PROBLEM DETAILS:
Read the records and gather each line that includes "Group".

Stored data
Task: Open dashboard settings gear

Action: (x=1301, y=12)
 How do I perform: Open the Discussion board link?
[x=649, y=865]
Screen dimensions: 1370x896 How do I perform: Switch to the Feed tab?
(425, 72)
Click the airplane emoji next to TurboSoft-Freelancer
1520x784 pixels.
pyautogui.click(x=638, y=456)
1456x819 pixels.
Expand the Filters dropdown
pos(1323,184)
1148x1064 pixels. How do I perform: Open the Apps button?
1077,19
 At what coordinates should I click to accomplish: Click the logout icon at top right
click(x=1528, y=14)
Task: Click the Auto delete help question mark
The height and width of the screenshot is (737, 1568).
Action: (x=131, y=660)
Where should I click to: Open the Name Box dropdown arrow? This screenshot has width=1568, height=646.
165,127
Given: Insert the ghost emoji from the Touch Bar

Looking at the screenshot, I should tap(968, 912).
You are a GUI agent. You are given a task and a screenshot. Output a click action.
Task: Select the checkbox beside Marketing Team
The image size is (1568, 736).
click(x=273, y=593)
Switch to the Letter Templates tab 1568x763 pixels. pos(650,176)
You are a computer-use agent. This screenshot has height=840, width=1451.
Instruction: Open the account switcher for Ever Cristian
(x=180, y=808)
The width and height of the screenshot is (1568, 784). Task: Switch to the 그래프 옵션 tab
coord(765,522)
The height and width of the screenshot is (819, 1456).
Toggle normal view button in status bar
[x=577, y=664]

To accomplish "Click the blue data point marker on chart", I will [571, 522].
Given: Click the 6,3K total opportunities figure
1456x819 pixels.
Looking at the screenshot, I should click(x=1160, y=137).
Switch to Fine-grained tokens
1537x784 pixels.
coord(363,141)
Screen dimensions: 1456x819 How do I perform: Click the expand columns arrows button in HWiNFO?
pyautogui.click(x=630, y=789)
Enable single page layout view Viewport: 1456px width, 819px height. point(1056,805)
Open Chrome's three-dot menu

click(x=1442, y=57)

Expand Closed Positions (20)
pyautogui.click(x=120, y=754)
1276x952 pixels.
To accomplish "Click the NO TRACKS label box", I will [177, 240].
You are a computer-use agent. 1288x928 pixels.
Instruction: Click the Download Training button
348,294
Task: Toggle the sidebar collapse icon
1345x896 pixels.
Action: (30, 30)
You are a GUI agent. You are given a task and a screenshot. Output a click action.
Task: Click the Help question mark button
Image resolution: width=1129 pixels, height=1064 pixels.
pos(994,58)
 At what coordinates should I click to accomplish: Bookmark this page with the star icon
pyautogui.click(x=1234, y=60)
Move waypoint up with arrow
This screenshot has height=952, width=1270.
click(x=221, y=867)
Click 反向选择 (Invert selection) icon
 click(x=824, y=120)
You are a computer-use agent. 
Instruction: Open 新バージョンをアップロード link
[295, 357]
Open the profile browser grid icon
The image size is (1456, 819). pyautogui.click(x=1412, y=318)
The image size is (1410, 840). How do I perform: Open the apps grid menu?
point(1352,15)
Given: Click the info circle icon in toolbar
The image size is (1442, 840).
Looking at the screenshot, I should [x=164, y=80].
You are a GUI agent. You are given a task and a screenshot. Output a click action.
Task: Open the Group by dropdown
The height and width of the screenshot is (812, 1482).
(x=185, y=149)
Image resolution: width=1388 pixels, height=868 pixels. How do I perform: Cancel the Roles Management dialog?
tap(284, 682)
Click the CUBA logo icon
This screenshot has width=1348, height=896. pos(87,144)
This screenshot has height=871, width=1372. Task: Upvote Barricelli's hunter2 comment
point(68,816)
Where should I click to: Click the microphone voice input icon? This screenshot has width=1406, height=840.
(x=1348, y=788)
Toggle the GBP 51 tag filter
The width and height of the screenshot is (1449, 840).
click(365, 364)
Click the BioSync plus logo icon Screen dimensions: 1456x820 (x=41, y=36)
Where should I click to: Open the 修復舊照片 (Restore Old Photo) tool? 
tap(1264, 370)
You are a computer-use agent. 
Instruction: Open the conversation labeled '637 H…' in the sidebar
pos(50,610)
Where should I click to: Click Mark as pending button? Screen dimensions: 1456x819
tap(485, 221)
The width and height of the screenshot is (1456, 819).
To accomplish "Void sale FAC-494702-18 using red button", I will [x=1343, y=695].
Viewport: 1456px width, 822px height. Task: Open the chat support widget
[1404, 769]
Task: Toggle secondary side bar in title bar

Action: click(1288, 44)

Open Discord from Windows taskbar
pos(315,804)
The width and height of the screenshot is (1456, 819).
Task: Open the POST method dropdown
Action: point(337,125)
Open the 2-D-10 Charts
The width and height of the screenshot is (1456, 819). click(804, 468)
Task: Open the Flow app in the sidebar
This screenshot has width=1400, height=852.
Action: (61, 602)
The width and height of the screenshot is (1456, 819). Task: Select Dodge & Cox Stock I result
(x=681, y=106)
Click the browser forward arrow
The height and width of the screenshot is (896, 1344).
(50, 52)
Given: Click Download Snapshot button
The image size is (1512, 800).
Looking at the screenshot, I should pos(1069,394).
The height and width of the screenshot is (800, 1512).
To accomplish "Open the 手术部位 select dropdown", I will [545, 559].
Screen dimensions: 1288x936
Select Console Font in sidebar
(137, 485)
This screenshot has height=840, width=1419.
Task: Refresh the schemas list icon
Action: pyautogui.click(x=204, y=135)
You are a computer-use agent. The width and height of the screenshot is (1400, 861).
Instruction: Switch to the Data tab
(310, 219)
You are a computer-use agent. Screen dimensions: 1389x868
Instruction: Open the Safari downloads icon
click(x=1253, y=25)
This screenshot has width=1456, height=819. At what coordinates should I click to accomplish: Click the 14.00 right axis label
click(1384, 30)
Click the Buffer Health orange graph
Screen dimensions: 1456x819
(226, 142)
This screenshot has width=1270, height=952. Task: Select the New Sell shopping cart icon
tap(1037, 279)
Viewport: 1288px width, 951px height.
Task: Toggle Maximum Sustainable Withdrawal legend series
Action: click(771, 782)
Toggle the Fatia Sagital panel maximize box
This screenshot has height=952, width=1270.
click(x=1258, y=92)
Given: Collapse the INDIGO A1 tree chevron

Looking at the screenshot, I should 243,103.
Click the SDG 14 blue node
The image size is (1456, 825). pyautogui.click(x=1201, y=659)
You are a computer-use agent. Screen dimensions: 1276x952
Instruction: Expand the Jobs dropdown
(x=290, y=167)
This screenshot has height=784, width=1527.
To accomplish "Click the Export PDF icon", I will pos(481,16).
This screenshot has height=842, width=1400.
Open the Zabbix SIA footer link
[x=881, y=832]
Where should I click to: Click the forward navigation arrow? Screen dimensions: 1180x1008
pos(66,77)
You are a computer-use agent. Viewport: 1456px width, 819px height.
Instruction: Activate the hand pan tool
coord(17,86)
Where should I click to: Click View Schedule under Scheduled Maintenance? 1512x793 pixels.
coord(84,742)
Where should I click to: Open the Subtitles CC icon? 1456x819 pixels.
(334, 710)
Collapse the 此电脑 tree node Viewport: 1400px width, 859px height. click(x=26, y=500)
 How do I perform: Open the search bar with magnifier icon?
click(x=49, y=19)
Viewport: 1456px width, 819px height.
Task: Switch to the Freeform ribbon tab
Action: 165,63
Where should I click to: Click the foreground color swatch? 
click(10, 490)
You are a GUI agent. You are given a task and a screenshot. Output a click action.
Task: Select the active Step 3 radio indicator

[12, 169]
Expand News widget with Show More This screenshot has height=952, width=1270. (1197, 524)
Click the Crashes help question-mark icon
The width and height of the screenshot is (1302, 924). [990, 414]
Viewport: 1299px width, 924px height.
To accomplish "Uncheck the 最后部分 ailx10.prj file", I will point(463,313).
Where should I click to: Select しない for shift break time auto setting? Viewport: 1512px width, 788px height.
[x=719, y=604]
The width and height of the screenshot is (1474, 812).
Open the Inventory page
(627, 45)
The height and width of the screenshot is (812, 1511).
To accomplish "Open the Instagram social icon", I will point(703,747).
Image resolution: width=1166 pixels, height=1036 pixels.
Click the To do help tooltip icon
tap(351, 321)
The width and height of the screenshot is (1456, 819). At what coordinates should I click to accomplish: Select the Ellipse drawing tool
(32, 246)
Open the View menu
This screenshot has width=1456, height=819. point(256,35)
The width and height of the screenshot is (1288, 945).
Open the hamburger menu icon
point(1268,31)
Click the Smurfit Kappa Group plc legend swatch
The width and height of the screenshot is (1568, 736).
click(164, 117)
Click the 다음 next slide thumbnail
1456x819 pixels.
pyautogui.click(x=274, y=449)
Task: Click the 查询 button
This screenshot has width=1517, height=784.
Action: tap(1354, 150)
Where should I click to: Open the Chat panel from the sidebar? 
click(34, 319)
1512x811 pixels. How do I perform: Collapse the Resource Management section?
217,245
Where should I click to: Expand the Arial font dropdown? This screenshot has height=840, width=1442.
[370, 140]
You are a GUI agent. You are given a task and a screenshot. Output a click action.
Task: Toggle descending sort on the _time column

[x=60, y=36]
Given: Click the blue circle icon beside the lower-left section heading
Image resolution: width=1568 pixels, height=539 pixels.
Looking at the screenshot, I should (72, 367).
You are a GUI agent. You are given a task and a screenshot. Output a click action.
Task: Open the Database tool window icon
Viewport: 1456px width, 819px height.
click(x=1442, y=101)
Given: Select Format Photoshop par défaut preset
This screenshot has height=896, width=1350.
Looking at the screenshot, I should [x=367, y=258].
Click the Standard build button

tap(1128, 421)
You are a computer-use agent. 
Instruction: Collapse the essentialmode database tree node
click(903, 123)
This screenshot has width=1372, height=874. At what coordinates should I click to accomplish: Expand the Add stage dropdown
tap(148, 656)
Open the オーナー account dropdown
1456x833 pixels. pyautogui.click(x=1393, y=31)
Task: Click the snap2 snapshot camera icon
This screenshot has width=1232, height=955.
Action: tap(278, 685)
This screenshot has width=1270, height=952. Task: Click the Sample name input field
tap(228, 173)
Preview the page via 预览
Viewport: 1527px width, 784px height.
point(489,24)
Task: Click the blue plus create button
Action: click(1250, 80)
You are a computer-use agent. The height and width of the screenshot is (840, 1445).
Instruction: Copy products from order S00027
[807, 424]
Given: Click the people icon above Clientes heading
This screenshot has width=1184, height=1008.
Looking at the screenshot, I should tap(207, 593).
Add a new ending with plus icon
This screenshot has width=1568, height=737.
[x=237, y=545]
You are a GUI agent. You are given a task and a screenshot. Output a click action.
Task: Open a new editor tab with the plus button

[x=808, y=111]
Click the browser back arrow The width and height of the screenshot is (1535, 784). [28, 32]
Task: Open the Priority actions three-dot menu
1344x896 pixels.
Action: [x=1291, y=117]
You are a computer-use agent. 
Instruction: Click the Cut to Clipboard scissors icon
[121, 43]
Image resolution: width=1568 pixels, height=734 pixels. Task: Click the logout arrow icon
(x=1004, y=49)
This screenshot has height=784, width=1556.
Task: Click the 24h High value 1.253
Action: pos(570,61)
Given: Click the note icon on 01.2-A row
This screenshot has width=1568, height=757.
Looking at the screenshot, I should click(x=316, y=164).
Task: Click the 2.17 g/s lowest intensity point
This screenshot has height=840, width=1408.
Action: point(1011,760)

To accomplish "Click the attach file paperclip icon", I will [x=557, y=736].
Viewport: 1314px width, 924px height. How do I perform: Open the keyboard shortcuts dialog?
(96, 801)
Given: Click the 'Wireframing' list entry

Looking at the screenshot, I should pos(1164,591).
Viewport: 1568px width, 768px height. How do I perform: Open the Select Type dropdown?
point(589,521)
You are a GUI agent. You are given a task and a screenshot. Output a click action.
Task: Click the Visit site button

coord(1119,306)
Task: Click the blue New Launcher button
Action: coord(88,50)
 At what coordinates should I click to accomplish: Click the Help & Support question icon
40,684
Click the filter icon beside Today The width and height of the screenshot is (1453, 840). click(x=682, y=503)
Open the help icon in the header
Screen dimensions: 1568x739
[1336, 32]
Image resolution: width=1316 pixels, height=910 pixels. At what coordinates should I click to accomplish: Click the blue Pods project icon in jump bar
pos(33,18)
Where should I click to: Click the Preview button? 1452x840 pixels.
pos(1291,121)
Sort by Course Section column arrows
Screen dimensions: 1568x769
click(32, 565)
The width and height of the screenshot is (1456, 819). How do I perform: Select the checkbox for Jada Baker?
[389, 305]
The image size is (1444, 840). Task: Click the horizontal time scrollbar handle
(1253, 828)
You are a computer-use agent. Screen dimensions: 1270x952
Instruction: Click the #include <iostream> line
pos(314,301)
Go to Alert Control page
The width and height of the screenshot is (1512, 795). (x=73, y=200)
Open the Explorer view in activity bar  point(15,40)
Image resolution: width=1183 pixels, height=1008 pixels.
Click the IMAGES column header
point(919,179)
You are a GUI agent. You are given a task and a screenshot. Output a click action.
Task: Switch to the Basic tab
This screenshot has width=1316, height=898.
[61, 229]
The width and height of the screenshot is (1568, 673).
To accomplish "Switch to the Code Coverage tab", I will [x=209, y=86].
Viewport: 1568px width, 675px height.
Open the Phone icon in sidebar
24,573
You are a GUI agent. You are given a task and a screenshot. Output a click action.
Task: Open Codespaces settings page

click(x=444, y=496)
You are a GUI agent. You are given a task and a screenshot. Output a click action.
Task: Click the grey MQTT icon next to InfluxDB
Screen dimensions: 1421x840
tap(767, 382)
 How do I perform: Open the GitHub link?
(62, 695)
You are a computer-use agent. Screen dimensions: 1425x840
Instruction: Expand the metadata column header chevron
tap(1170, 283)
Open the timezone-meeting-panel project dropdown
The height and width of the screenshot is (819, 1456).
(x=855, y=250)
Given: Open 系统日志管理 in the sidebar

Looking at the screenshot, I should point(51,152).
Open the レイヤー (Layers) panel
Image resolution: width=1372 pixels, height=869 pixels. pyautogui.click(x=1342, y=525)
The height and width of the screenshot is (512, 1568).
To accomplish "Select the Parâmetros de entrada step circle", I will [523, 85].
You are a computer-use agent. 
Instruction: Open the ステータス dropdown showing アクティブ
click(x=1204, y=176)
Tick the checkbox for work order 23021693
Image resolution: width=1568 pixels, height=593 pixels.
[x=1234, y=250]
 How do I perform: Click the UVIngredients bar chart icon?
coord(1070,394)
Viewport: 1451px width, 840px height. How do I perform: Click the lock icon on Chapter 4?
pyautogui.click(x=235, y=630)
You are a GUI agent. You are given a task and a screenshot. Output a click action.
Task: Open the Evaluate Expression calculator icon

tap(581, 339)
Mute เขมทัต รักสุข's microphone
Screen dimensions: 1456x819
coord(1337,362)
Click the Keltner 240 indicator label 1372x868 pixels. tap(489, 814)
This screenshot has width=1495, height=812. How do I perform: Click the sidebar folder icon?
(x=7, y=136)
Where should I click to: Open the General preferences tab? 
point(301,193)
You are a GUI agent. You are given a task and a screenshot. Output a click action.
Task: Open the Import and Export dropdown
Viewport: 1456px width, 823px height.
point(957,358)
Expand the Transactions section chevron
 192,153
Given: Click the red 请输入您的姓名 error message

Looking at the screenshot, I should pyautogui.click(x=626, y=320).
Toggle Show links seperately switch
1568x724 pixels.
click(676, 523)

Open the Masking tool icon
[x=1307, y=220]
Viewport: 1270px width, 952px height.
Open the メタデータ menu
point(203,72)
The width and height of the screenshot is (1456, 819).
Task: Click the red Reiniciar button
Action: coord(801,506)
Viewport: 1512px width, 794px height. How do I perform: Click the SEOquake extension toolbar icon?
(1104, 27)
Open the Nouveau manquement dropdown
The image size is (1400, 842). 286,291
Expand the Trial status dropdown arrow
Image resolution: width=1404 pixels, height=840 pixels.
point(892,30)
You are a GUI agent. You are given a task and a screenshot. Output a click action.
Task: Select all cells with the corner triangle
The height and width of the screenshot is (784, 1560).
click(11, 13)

EXERCISE RESPONSE:
Task: Open the Group by dropdown
Click the Smurfit Kappa Group plc legend swatch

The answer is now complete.